Fondateur, avec le père Wilhelm Schmidt, de l'école diffusionniste de Vienne, Graebner précéda néanmoins son collaborateur dans la formulation des principes majeurs de la nouvelle théorie. Il exposa sa thèse en 1911 dans Methode der Ethnologie (Heidelberg). Ses principaux ouvrages sont Ethnologie, publié dans la collection Die Kultur der Primitiven (t. V, Leipzig, 1923), et Das Weltbild der Primitiven (Munich, 1924).
Sa carrière fut celle d'un muséographe. Il appliqua d'abord sa méthode de recherche aux populations océaniennes, puis étendit son interprétation à l'Afrique et à l'Amérique.

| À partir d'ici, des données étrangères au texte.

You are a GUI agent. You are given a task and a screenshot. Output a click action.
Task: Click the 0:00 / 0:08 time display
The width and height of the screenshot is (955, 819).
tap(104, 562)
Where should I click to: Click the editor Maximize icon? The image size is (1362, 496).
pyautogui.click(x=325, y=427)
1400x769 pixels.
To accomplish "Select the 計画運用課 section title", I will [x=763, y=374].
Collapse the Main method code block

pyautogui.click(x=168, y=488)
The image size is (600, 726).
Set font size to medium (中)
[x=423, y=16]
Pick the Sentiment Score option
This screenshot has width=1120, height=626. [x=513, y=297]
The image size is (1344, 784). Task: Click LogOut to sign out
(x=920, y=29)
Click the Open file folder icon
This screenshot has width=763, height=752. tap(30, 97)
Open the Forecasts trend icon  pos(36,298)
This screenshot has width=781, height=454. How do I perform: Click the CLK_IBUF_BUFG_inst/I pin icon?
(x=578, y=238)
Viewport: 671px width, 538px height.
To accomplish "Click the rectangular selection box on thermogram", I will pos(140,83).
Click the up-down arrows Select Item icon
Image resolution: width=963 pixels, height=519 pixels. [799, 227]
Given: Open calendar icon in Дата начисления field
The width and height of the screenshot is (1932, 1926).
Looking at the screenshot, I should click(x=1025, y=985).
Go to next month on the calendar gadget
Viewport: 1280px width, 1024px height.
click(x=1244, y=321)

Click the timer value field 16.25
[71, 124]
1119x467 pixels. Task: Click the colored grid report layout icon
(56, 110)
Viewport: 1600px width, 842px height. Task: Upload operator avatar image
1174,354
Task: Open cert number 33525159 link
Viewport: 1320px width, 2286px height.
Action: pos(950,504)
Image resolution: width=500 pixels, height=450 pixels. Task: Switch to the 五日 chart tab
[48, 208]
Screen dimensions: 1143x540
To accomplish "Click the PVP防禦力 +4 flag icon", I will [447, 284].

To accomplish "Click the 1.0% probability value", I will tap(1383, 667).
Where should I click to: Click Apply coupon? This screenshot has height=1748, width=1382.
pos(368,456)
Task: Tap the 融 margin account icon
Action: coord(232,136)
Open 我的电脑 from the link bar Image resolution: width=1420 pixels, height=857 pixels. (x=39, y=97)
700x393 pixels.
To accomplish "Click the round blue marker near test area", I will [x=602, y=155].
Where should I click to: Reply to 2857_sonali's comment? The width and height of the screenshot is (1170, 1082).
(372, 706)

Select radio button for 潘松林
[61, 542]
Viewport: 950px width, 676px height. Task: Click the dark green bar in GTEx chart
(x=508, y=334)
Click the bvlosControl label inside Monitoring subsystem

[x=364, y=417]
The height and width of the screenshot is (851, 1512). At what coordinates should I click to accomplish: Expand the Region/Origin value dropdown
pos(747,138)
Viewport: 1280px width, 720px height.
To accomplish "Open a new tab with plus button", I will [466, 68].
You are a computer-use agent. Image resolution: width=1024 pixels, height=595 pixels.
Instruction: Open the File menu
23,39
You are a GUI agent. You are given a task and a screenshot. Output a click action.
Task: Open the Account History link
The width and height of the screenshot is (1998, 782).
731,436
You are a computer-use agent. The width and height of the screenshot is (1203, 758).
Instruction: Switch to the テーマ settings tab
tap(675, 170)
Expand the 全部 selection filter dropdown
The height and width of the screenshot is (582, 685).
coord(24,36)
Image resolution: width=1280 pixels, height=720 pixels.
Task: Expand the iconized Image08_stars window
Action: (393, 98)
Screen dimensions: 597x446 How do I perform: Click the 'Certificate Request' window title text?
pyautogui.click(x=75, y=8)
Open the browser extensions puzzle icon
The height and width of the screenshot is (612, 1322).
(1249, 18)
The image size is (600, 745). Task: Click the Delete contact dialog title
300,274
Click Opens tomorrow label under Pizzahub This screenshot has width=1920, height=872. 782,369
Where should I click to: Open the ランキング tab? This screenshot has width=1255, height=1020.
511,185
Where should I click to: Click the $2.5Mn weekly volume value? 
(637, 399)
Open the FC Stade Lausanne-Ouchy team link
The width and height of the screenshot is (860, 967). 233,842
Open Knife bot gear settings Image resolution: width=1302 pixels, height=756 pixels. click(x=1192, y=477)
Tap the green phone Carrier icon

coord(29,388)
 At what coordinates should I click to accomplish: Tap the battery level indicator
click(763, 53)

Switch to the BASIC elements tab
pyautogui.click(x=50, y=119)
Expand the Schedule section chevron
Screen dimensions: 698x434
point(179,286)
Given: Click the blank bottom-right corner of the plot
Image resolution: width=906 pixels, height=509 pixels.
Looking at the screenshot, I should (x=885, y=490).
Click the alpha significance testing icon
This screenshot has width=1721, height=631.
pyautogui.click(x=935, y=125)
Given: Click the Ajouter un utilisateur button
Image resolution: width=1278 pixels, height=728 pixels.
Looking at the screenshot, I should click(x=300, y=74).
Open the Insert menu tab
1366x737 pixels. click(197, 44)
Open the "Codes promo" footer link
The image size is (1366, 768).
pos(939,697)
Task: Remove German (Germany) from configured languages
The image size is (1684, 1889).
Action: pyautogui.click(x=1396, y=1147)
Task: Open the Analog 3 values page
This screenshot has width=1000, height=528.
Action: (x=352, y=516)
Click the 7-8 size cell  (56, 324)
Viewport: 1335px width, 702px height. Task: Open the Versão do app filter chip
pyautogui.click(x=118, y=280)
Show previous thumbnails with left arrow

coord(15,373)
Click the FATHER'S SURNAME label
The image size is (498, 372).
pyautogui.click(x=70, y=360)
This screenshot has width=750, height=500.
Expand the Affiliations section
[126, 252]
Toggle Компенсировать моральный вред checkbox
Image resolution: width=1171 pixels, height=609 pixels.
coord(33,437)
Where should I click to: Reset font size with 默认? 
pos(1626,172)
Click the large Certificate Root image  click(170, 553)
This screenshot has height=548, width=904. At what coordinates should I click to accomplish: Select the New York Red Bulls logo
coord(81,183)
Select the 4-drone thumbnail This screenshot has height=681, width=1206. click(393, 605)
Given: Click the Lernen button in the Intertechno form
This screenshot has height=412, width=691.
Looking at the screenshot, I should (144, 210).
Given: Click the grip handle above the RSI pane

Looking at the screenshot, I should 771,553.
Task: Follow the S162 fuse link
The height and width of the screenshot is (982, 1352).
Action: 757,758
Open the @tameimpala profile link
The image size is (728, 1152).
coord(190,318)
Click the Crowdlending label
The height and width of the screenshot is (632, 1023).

Il crut pouvoir schématiser l'ensemble des civilisations océaniennes en six faciès culturels, qu'il faisait se succéder dans le temps : la période tasmanienne, la période australienne ancienne, la période totémique, la période des moitiés (« les phratries », en principe exogames), la période de la culture mélanésienne de l'arc et, la plus récente, la période polynésienne. Il fonda ces diverses séquences sur des éléments caractéristiques qu'il retrouvait ensuite au sein des autres complexes culturels, en Afrique et en Océanie.
Après Frobenius, c'est à lui que revient le mérite d'avoir défini le concept de Kulturkreise ; mais il se garda des outrances que devaient commettre, en Angleterre, Elliot-Smith et Perry. Après Graebner, les diffusionnistes, en effet, ont systématisé à l'excès cette notion d'aire culturelle, qui représente néanmoins une acquisition définitive de l'ethnologie.